Department of Economics

 

Date of this Version

2013

Citation

Published in Tax Notes (2013) 951-963

Comments

Copyright © 2013 Seth H. Giertz and Jacob Feldman. All rights reserved.

Abstract

The American Taxpayer Relief Act of 2012 (ATRA, P.L. 112-240) may be more significant for what it does not do than for what it does. Hopes for a ‘‘grand bargain’’ were not realized. In fact, ATRA does (almost) nothing to address the major fiscal problems that the United States continues to face.

No one seems pleased with ATRA. Noticeably absent were the self-congratulations among members of Congress that usually accompany the passage of significant legislation — and for good reason. Even the bill’s title leaves something to be desired. The ‘‘Act of 2012’’ was not passed by Congress until 2013.

The primary focus here is not on the broader merits or demerits of ATRA, but rather on the issue of tax policy uncertainty. The fiscal cliff represented an extreme case of (manufactured) policy uncertainty. A growing body of research suggests that policy uncertainty imposes substantial economic costs in and of itself. ATRA substantially lessened U.S. tax policy uncertainty over the very short term by, for the most part, making permanent the Bush tax cuts.
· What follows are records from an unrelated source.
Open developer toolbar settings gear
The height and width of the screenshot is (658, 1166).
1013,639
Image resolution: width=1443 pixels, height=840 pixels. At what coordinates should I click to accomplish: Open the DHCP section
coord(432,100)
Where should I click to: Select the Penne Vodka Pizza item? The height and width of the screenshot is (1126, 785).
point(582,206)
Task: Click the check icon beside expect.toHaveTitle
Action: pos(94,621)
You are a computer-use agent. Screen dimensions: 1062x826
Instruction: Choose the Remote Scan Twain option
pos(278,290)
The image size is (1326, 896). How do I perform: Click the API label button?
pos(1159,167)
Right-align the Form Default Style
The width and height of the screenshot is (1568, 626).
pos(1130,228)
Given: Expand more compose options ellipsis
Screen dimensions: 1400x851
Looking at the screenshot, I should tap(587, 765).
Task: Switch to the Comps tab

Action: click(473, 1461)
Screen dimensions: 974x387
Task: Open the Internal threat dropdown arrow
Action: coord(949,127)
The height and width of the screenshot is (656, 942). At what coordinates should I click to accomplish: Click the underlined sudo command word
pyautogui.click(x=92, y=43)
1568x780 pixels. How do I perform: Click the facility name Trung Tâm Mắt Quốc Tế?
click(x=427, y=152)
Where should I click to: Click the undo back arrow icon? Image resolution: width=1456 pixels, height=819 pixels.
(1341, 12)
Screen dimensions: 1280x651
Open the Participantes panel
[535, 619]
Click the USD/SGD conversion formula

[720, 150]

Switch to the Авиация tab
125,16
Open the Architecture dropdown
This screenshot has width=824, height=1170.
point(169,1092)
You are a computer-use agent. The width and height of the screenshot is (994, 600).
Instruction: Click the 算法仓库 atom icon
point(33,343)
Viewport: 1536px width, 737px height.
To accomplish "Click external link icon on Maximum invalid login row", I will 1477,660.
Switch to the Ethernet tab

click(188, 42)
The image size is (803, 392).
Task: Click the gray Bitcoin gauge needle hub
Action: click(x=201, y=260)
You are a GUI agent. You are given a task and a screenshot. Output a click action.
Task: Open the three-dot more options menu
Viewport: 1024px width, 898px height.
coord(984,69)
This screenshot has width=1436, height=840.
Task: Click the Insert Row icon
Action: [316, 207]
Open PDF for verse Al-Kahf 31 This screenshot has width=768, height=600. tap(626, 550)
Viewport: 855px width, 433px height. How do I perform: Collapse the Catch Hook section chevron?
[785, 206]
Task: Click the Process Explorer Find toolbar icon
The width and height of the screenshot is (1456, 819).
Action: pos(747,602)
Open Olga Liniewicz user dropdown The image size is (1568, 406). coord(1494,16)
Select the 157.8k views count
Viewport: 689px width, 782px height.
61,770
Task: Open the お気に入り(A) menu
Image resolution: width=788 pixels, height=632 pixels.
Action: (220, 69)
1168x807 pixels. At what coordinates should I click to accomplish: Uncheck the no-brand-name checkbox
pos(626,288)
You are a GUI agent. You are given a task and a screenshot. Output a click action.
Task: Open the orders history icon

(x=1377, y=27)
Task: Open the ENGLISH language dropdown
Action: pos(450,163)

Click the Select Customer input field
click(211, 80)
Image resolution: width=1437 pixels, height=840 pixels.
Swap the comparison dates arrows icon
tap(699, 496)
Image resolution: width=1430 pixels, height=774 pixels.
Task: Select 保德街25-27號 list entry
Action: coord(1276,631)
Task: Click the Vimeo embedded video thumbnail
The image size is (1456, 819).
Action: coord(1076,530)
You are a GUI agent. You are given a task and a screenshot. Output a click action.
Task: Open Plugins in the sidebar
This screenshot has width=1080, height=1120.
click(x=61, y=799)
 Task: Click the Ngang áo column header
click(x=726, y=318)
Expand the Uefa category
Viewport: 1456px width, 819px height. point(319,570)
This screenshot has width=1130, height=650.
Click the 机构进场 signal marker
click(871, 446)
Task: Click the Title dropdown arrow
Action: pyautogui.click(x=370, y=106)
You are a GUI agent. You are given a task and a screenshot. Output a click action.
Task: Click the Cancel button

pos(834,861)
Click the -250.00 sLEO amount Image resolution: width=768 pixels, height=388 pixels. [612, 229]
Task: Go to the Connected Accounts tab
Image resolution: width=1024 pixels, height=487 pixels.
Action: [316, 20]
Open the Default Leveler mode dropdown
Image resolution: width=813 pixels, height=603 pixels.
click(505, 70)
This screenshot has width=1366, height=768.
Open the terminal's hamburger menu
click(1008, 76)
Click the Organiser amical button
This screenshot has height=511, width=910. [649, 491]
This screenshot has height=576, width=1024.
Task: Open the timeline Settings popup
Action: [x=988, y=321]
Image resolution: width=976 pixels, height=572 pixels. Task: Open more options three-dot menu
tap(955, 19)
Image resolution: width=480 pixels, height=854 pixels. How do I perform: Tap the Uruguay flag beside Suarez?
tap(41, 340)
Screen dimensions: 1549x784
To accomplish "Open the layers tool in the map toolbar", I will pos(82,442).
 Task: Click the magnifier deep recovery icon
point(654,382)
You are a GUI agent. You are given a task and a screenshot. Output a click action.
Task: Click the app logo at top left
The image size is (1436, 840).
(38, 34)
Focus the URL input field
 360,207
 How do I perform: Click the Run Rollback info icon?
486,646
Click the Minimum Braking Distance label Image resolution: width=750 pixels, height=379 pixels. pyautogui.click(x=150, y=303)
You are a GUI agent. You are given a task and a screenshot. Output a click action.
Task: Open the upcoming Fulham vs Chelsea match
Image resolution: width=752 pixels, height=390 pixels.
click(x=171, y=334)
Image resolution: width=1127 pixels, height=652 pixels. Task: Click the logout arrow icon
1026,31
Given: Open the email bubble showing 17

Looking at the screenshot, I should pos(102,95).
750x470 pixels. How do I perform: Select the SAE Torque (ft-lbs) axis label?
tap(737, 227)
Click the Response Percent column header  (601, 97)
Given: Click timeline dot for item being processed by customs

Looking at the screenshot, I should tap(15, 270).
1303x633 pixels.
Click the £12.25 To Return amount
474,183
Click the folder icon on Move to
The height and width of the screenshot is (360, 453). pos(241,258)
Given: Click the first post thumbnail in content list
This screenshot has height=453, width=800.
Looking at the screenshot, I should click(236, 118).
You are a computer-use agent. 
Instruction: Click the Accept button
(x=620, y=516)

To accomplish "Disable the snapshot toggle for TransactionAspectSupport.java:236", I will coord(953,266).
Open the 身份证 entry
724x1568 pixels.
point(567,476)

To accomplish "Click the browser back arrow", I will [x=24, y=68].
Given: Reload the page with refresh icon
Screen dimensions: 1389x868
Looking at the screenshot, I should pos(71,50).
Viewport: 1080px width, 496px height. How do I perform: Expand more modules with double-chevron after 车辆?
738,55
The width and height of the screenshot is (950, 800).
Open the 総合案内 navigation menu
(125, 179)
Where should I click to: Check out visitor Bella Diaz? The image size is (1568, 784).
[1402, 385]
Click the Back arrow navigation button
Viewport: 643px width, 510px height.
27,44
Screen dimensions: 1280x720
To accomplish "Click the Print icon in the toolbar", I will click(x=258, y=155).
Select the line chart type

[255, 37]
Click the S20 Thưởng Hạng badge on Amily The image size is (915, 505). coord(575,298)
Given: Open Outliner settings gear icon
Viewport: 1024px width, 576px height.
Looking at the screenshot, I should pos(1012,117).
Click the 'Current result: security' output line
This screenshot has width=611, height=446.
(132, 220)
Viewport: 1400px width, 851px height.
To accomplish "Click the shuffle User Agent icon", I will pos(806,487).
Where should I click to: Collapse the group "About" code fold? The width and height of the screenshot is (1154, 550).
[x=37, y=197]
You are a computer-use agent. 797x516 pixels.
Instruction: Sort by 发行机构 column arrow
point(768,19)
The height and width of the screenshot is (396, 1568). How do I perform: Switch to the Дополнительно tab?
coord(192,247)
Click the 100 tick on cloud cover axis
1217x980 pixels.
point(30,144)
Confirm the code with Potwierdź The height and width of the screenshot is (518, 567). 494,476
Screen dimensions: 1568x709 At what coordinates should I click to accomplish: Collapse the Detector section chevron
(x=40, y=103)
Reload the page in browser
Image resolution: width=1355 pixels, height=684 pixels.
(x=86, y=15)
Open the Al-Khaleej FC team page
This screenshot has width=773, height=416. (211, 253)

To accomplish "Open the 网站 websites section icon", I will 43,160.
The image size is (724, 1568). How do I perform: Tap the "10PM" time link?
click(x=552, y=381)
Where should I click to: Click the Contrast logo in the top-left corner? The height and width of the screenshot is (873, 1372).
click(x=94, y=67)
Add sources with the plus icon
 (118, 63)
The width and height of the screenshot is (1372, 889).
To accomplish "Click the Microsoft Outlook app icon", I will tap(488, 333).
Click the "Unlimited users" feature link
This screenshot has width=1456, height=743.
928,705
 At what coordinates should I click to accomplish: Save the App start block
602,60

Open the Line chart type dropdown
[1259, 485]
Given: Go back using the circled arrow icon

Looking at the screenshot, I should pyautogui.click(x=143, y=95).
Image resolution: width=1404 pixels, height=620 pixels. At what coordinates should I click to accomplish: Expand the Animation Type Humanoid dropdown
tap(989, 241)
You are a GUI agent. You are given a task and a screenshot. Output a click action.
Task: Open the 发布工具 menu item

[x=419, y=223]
However, all is not well. Policy uncertainty remains high. Under ATRA, added revenue will come from taxpayers at the top of the income distribution, but that will barely make a dent in the deficits that the United States has been running. Based on projections from the Congressional Budget Office, the Joint Committee on Taxation and the Office of Management and Budget, Veronique de Rugy shows that (over the next 10 years) ATRA is expected to add $332 billion in spending and $620 billion in added revenues. By contrast, projected deficit spending over the same 10 years is order of magnitudes larger than the projected deficit reductions from ATRA.2 Astrong recovery from the Great Recession would be a big help, but major structural problems would still remain.